## Supplied data
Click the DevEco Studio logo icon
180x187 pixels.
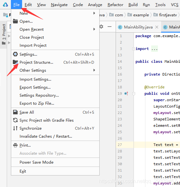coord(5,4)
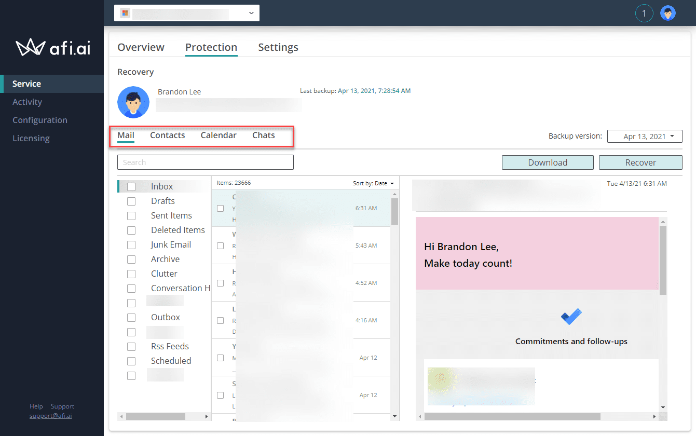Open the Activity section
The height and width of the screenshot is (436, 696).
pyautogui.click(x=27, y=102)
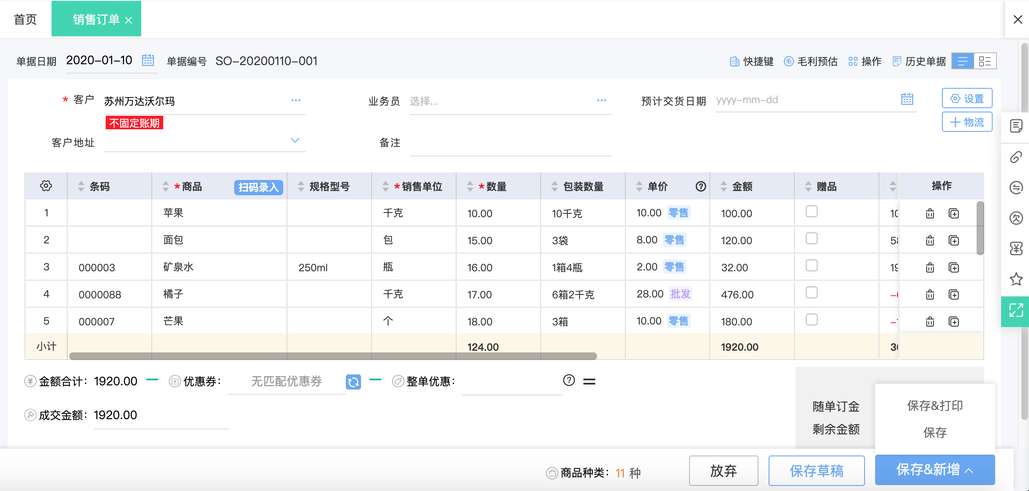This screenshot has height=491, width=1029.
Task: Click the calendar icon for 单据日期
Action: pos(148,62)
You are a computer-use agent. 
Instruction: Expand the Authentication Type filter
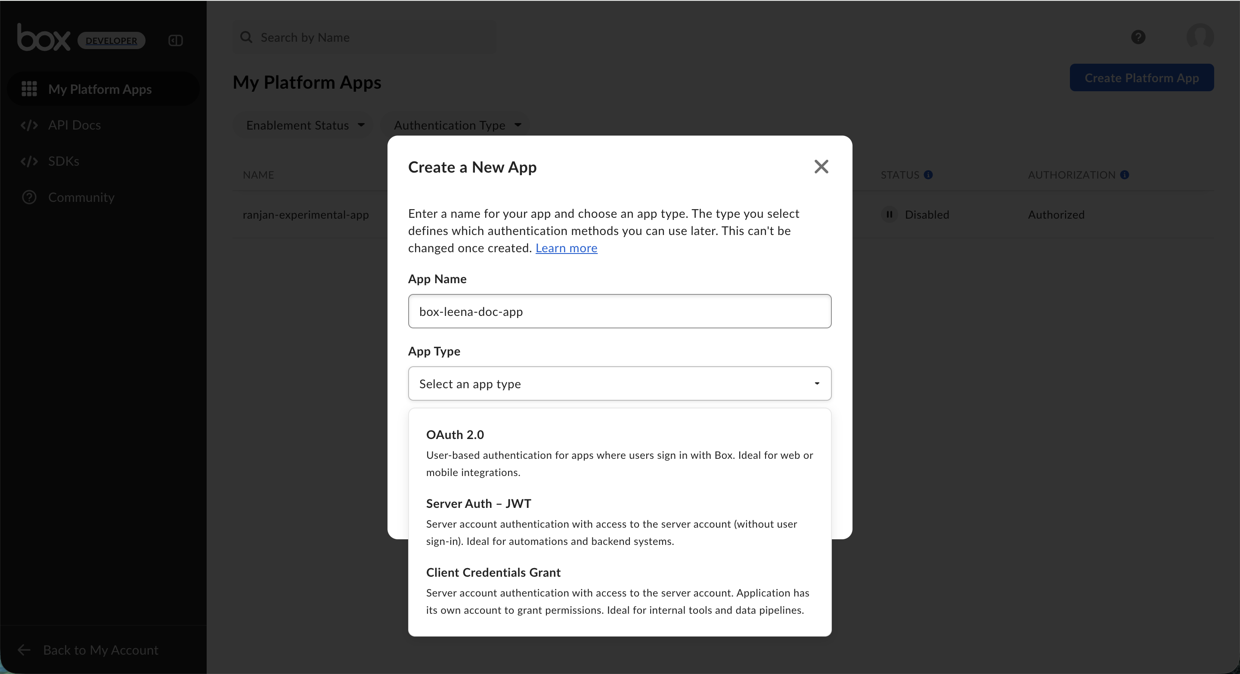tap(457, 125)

---

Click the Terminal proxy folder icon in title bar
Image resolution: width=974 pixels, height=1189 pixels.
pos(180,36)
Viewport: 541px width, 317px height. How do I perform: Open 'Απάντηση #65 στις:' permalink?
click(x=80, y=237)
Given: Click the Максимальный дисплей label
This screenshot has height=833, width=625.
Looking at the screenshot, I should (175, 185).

--

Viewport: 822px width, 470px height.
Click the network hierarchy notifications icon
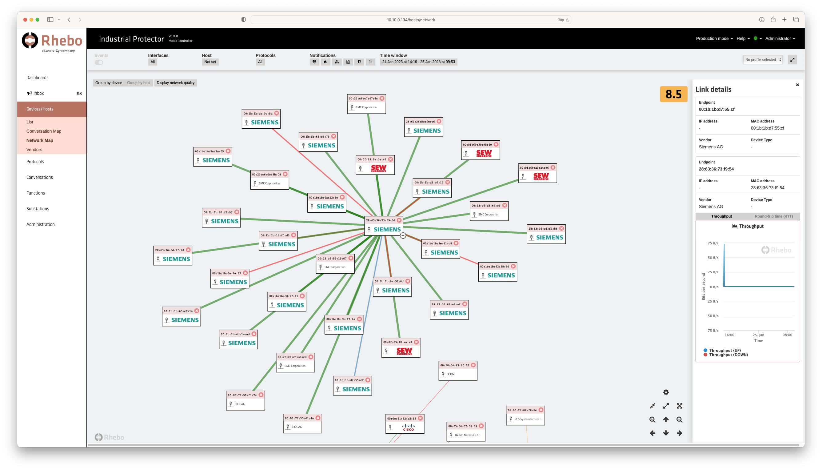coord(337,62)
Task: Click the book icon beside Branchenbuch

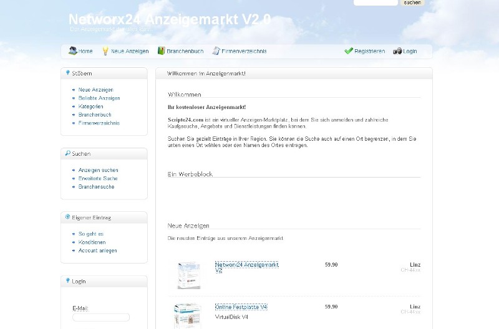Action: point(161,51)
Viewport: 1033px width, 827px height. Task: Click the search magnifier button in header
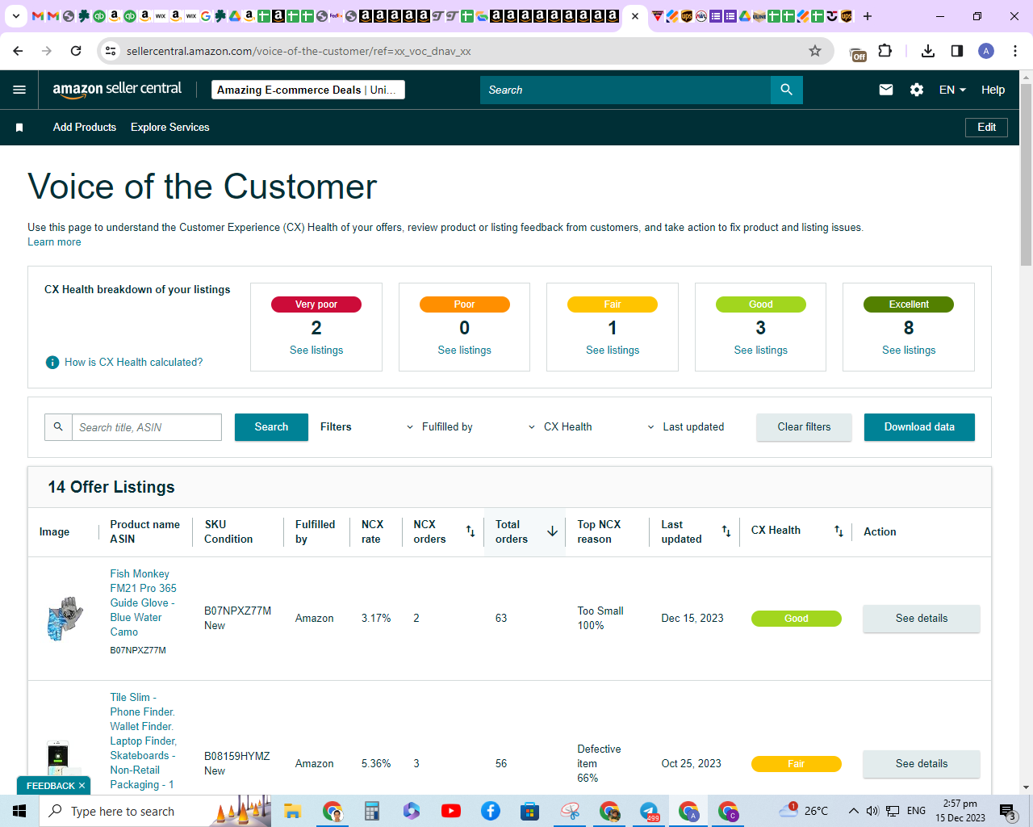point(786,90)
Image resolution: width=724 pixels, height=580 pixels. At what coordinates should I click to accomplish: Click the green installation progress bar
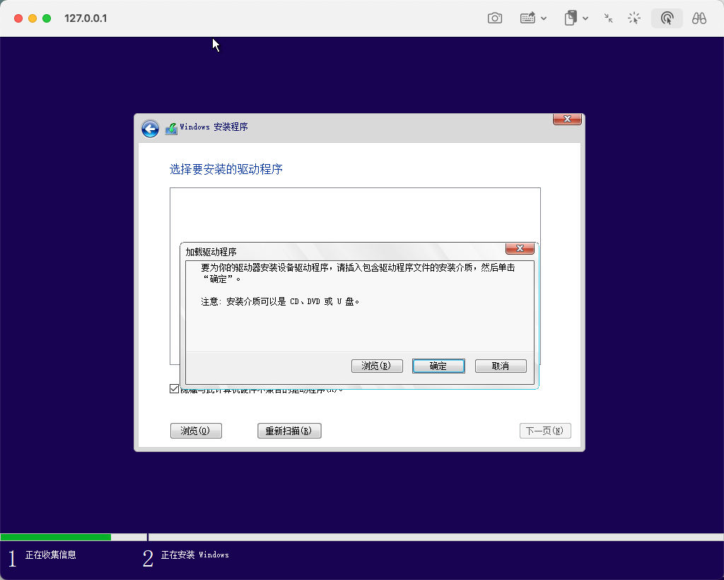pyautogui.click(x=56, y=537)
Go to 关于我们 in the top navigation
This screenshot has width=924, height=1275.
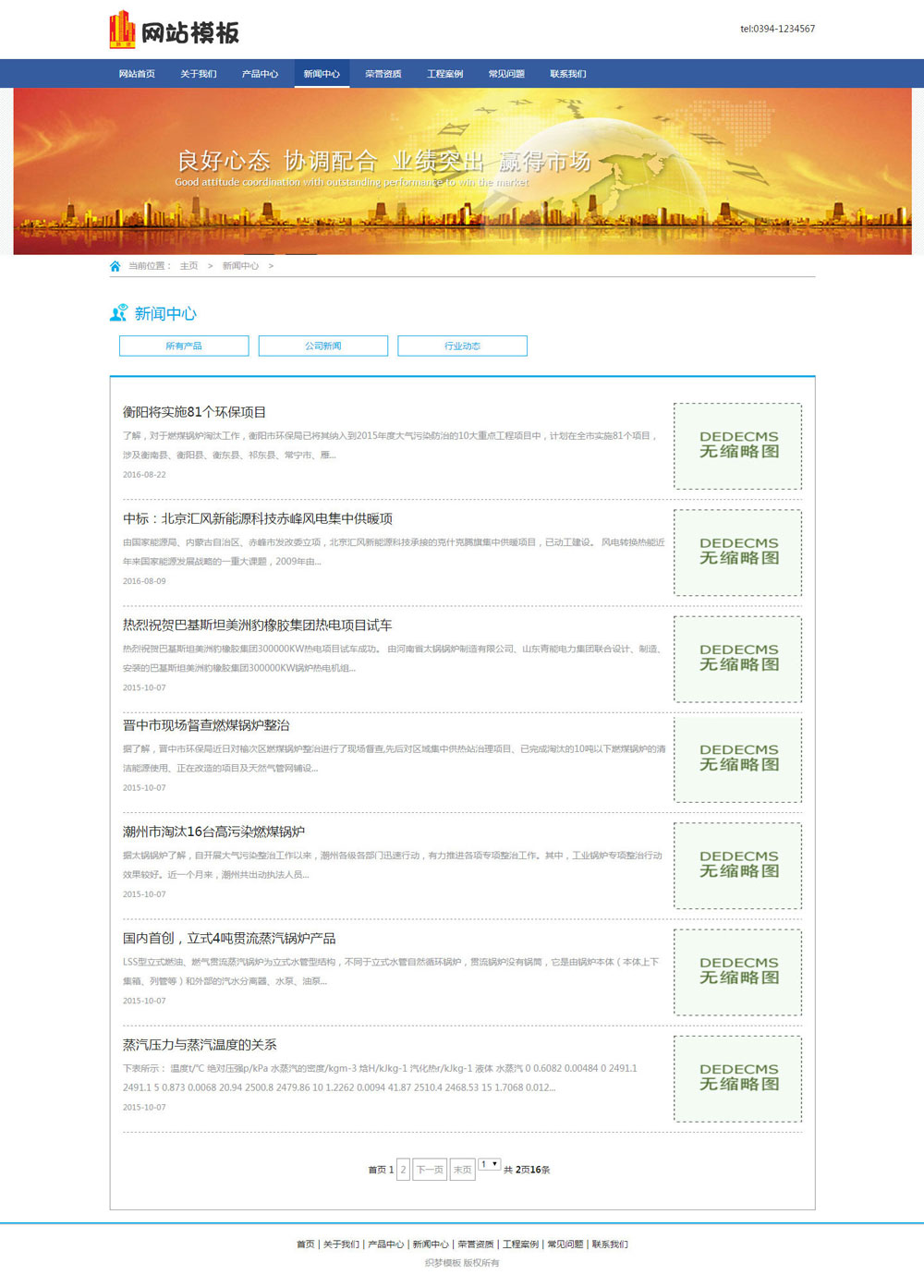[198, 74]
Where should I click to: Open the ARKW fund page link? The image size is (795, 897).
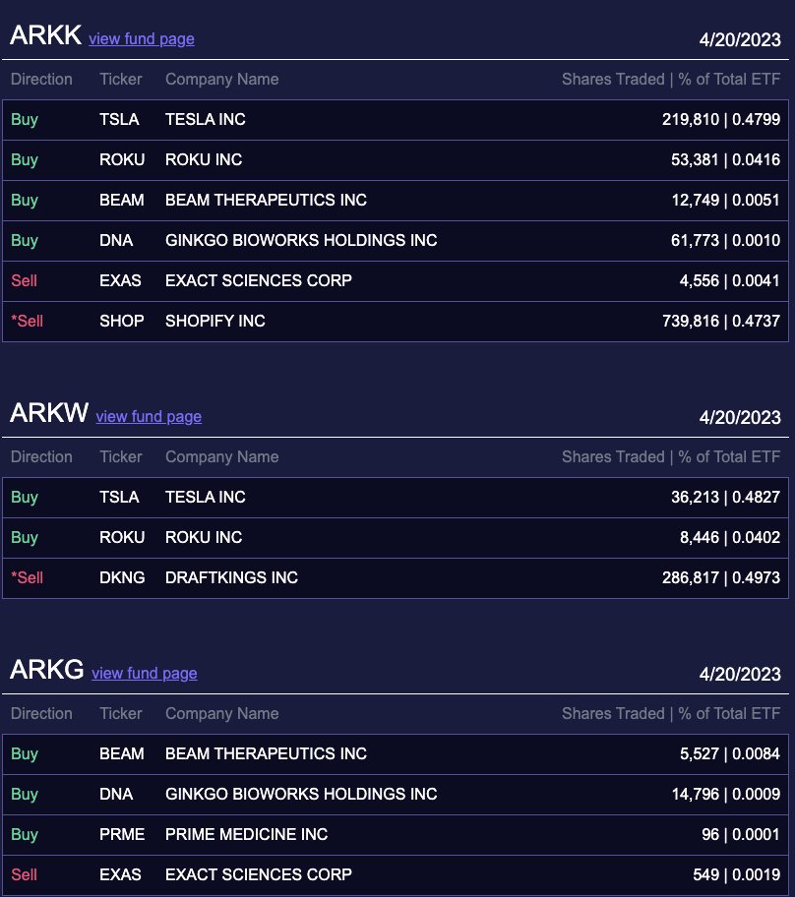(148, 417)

## Goal
Format the entries from the line with "Click the DevEco Studio logo icon" up to and including the line with "tap(457, 125)" as a JSON list of strings, one string per line, with blank lines left out. Leave the pictures out of the answer.

## Correct response
[
  "Click the DevEco Studio logo icon",
  "180x187 pixels.",
  "coord(5,4)",
  "Open the Activity section",
  "The height and width of the screenshot is (436, 696).",
  "pyautogui.click(x=27, y=102)",
  "This screenshot has height=491, width=1029.",
  "Task: Click the calendar icon for 单据日期",
  "Action: pos(148,62)",
  "You are a computer-use agent. ",
  "Instruction: Expand the Authentication Type filter",
  "tap(457, 125)"
]